Segment Start: DATASET
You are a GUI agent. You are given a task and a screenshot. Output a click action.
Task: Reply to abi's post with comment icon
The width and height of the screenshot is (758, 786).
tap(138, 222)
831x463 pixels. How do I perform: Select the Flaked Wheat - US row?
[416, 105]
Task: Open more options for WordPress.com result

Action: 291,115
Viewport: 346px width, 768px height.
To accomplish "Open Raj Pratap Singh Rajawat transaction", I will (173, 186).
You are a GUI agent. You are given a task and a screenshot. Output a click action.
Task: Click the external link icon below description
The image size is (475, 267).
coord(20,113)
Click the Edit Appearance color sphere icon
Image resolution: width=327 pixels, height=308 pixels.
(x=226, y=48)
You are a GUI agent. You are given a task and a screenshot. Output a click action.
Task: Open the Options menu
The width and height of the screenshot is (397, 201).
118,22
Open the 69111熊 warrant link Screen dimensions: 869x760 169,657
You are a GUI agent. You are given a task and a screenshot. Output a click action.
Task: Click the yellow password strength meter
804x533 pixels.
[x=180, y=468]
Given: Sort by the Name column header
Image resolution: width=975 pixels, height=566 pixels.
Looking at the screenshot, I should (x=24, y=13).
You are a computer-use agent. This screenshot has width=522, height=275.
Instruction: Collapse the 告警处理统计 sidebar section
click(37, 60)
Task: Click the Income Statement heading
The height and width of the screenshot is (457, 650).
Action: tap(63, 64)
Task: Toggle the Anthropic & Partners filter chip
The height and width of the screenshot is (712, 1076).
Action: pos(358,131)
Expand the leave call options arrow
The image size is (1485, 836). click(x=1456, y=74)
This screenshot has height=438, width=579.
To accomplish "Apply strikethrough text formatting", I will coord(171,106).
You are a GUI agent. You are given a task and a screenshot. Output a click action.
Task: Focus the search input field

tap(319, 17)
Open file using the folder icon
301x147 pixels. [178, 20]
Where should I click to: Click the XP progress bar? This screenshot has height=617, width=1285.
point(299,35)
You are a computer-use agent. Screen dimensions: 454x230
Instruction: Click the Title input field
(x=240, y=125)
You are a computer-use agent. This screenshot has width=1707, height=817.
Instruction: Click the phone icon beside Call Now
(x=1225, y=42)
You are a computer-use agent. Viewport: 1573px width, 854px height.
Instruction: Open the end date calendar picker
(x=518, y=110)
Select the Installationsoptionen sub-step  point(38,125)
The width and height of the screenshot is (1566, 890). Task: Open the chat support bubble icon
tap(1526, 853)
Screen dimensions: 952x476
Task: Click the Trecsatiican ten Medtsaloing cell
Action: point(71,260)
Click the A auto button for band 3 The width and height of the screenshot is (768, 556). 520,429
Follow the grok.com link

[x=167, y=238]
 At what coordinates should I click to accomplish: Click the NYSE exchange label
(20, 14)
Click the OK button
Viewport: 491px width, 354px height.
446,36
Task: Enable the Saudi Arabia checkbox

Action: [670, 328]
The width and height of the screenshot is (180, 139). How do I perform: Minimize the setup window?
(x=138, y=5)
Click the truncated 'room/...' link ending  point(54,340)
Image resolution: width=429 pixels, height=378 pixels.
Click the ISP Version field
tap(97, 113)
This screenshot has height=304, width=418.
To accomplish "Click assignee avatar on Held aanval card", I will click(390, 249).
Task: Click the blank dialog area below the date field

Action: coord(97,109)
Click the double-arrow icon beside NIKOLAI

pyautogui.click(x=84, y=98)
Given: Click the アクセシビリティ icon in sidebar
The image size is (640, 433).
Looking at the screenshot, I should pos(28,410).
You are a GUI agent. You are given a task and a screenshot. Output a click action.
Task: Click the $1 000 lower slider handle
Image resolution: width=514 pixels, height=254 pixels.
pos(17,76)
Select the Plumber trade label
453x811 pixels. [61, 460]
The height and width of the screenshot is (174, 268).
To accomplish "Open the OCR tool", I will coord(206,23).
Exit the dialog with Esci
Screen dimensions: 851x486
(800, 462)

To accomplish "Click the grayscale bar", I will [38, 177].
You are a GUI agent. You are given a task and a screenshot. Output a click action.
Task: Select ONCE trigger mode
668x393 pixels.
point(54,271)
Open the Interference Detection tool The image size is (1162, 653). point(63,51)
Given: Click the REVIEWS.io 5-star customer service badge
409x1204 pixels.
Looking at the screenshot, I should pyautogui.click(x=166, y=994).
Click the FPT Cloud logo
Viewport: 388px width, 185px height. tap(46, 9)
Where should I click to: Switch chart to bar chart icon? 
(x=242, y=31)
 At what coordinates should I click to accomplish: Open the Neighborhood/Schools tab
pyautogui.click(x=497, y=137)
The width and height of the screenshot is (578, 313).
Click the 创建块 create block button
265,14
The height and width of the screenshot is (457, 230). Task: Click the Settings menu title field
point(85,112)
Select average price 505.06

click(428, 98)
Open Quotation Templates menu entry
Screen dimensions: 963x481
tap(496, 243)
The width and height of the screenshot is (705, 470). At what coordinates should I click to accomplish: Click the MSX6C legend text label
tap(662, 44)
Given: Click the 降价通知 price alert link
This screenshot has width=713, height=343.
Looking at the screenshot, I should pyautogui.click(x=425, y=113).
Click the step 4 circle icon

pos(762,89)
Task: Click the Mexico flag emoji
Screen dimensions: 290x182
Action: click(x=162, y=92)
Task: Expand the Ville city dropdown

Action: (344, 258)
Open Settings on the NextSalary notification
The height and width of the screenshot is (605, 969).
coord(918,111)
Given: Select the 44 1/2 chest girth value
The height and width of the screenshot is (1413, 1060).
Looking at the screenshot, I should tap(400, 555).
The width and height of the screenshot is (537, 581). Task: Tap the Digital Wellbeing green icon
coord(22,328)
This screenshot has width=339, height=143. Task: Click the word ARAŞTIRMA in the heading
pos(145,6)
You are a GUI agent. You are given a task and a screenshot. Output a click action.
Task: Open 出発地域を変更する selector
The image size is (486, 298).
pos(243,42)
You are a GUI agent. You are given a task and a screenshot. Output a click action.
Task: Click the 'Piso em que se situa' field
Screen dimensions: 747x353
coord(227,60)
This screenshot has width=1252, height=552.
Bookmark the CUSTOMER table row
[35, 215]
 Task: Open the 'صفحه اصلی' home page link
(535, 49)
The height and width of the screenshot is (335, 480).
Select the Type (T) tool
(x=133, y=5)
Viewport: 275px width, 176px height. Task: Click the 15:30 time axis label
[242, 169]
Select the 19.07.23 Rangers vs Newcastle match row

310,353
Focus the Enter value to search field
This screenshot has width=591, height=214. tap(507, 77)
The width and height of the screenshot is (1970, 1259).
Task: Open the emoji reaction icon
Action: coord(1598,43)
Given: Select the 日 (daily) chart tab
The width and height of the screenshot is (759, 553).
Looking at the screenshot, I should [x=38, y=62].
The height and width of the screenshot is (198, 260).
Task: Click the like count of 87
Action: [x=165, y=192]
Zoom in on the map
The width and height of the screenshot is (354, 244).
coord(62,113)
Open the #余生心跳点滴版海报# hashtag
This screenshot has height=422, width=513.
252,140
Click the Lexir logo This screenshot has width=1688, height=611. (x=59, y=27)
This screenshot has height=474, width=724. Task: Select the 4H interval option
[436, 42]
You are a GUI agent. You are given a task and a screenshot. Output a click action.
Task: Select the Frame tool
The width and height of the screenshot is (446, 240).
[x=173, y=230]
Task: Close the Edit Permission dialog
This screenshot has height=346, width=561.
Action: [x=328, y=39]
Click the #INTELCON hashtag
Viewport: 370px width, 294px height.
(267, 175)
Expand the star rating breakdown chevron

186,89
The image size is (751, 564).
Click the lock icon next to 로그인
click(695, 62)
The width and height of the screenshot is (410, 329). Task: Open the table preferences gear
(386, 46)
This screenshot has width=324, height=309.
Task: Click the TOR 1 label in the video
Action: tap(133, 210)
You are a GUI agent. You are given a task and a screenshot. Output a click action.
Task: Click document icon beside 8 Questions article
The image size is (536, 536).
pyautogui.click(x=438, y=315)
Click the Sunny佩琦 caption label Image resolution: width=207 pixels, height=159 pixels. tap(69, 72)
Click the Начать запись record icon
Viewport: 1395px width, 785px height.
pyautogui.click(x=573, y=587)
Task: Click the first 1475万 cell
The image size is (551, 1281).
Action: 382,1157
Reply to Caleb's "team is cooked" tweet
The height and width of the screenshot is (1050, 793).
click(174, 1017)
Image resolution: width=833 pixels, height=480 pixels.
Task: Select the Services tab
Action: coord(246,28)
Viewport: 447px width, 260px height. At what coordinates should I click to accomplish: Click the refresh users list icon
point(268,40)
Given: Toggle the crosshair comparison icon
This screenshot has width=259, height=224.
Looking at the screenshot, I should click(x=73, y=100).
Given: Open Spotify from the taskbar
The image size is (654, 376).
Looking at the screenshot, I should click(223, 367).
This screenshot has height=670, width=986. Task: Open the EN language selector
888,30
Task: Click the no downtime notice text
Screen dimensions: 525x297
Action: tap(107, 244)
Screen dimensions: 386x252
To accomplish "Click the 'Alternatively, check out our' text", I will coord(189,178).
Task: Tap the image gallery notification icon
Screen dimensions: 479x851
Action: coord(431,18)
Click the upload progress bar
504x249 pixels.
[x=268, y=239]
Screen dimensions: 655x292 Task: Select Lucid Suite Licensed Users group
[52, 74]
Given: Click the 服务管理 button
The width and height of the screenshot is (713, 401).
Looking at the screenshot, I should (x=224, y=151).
Segment End: DATASET
AIM OF THE TASK
In the data above, find the line with "831x463 pixels. How" and the line with "Task: Click the Income Statement heading". Retype both, plus every line between them, exactly.

REPLY TO THE TASK
831x463 pixels. How do I perform: Select the Flaked Wheat - US row?
[416, 105]
Task: Open more options for WordPress.com result

Action: 291,115
Viewport: 346px width, 768px height.
To accomplish "Open Raj Pratap Singh Rajawat transaction", I will (173, 186).
You are a GUI agent. You are given a task and a screenshot. Output a click action.
Task: Click the external link icon below description
The image size is (475, 267).
coord(20,113)
Click the Edit Appearance color sphere icon
Image resolution: width=327 pixels, height=308 pixels.
(x=226, y=48)
You are a GUI agent. You are given a task and a screenshot. Output a click action.
Task: Open the Options menu
The width and height of the screenshot is (397, 201).
118,22
Open the 69111熊 warrant link Screen dimensions: 869x760 169,657
You are a GUI agent. You are given a task and a screenshot. Output a click action.
Task: Click the yellow password strength meter
804x533 pixels.
[x=180, y=468]
Given: Sort by the Name column header
Image resolution: width=975 pixels, height=566 pixels.
Looking at the screenshot, I should (x=24, y=13).
You are a computer-use agent. This screenshot has width=522, height=275.
Instruction: Collapse the 告警处理统计 sidebar section
click(37, 60)
Task: Click the Income Statement heading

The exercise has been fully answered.